> **ASSIGNMENT**
Copy out lines with the word "computer" from the material that follows.

*** EXTRACTED ENTRIES Section Begins ***

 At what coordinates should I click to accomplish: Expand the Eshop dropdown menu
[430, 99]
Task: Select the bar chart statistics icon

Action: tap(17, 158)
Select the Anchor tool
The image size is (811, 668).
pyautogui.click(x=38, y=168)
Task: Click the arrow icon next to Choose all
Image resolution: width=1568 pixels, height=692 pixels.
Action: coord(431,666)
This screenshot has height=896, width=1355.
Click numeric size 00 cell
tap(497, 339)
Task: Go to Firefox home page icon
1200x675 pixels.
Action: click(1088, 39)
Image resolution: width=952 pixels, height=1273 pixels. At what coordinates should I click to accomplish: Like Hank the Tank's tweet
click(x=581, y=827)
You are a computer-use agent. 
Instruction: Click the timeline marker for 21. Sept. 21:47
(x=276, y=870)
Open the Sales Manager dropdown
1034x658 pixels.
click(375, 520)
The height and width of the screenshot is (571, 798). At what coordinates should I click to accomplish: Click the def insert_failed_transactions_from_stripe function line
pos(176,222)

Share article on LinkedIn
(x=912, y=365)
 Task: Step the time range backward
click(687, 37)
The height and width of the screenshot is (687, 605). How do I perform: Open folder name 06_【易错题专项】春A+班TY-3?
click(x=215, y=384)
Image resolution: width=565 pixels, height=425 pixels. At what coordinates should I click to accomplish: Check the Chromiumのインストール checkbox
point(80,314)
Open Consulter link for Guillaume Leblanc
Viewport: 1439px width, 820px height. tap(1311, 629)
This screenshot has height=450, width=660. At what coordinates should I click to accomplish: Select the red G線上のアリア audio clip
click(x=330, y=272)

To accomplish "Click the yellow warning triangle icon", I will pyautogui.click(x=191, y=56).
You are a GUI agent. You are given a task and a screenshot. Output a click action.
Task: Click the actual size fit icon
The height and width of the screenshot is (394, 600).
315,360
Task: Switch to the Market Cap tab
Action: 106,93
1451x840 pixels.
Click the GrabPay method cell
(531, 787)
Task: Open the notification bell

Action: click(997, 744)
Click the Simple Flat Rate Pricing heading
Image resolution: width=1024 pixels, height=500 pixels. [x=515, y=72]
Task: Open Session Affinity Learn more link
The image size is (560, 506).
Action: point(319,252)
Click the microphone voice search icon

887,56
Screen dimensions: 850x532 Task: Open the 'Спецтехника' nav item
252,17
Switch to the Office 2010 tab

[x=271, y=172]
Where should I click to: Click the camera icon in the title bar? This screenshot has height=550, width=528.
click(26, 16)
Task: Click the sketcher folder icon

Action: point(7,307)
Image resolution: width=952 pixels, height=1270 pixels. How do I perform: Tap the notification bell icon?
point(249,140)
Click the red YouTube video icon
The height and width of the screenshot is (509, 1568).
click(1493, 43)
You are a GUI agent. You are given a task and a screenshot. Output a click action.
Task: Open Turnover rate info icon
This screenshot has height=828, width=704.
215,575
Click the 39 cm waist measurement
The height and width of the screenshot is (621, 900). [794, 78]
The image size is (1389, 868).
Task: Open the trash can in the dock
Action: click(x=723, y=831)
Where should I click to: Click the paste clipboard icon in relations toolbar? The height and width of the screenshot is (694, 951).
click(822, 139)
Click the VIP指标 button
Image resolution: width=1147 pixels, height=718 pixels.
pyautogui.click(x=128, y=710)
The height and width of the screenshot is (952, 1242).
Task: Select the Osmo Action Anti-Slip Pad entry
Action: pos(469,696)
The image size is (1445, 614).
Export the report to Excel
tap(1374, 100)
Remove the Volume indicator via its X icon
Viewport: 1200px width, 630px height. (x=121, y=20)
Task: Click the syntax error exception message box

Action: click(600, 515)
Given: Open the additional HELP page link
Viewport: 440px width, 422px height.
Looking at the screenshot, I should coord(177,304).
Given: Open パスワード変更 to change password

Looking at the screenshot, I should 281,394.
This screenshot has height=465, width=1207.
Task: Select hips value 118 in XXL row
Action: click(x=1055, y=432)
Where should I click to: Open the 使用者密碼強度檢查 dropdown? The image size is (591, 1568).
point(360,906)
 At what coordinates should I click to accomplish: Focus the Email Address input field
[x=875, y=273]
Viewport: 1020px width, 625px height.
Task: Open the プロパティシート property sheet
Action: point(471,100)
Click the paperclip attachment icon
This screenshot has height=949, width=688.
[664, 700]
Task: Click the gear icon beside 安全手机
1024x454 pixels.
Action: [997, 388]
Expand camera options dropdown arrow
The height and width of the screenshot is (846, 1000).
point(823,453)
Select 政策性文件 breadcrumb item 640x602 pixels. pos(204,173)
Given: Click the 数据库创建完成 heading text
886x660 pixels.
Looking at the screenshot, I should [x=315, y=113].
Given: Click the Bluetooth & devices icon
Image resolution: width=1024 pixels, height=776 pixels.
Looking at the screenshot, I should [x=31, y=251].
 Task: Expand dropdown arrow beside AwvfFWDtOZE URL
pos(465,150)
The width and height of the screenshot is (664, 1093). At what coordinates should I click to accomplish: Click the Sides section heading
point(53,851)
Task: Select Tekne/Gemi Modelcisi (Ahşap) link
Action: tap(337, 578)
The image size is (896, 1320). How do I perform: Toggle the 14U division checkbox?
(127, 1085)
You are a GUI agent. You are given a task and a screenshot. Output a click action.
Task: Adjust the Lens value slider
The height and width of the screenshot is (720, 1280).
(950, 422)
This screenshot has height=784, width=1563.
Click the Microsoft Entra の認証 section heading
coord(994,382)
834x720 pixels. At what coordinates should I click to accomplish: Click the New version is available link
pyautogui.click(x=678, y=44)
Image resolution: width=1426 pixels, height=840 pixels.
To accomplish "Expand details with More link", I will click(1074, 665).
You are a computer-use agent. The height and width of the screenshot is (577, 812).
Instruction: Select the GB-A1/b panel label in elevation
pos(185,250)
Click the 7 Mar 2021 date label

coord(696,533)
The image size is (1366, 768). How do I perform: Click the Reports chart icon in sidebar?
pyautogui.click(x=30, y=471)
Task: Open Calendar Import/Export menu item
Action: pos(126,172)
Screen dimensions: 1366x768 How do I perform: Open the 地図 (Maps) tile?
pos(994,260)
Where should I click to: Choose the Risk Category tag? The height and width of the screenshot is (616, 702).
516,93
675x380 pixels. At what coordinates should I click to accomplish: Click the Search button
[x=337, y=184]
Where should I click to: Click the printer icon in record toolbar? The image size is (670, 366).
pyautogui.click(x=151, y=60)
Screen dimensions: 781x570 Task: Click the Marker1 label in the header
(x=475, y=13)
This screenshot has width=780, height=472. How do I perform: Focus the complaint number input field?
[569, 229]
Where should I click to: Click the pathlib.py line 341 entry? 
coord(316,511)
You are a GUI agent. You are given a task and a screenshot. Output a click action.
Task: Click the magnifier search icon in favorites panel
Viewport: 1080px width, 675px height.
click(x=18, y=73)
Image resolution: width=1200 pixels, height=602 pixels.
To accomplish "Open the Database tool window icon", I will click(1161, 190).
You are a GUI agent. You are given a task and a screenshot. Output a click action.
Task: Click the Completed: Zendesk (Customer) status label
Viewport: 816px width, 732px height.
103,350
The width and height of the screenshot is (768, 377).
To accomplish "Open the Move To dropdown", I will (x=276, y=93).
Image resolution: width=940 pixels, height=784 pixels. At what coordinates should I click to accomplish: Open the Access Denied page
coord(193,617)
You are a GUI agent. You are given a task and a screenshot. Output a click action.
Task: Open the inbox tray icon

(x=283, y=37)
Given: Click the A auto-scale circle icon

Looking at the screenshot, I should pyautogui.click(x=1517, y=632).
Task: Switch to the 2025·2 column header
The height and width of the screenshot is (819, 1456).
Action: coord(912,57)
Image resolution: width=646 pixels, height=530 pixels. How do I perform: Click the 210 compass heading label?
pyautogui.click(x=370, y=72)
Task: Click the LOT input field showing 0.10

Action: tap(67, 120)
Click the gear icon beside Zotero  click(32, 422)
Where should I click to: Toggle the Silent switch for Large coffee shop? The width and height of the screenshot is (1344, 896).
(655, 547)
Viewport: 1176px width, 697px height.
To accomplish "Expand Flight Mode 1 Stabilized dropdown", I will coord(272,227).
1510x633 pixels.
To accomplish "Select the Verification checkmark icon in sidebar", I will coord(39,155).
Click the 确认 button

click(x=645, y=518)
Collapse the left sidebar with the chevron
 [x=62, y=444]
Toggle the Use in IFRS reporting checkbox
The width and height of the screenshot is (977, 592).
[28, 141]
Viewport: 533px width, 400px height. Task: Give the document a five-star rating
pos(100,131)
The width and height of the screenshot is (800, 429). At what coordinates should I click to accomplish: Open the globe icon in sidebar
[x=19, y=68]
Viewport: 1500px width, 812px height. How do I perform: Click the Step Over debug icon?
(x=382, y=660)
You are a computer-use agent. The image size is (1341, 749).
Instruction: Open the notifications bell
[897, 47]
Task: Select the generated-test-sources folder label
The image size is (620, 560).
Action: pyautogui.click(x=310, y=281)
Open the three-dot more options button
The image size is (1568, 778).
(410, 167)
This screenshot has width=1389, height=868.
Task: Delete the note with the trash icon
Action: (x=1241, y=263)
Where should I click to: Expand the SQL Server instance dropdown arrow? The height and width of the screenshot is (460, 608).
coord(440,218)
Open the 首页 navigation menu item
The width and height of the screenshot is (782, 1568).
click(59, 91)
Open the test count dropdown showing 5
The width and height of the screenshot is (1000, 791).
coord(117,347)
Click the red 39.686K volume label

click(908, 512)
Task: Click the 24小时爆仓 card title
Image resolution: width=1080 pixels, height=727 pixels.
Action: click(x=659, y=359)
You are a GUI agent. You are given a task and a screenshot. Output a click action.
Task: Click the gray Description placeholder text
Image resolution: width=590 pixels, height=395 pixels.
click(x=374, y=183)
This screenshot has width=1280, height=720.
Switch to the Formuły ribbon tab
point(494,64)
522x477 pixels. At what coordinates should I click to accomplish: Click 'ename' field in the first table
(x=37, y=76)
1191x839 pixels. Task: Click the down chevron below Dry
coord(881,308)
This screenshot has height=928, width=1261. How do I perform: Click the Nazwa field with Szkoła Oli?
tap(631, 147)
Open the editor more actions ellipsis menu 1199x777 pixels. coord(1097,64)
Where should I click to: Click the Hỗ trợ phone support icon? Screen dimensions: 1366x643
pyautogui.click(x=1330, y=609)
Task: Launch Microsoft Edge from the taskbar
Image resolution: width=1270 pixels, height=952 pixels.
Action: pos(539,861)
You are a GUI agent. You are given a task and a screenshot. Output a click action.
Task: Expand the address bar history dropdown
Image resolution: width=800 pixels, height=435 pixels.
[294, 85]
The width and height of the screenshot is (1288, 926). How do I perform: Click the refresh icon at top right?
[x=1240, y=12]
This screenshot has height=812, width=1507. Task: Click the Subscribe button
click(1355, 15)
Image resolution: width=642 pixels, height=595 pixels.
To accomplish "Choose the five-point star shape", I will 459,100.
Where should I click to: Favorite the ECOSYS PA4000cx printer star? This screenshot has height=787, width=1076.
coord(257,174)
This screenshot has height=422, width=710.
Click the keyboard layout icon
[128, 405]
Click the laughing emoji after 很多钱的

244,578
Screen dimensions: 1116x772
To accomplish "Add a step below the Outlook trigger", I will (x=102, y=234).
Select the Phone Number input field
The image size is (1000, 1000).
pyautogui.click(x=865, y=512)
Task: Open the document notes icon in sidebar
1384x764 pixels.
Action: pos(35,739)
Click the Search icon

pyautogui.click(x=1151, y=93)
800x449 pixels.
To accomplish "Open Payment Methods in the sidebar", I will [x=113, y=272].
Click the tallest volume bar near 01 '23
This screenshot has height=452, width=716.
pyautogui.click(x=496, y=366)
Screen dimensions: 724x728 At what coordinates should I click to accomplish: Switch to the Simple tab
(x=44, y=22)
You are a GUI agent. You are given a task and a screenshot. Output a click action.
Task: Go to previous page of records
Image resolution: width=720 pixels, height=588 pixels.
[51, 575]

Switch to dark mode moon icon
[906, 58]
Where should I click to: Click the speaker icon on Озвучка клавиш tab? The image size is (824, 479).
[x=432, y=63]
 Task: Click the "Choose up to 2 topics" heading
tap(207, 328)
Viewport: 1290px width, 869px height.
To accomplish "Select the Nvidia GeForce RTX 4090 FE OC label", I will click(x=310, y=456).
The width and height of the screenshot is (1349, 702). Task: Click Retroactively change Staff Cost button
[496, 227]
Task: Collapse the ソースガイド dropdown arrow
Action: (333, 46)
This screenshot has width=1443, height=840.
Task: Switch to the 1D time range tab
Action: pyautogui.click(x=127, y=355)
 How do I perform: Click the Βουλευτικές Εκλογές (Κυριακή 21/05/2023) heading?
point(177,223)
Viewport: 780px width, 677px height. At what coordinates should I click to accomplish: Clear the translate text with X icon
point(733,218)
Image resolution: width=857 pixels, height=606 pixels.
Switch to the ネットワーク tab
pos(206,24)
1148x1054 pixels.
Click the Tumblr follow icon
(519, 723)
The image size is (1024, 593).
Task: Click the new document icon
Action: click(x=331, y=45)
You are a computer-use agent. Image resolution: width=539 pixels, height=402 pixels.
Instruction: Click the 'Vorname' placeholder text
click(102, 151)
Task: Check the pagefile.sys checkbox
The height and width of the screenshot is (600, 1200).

*** EXTRACTED ENTRIES Section Ends ***

> **RESPONSE BELOW**
You are a computer-use agent. 
You are a computer-use agent. The height and width of the screenshot is (577, 812).
You are a computer-use agent. The image size is (1341, 749).
You are a computer-use agent. Image resolution: width=539 pixels, height=402 pixels.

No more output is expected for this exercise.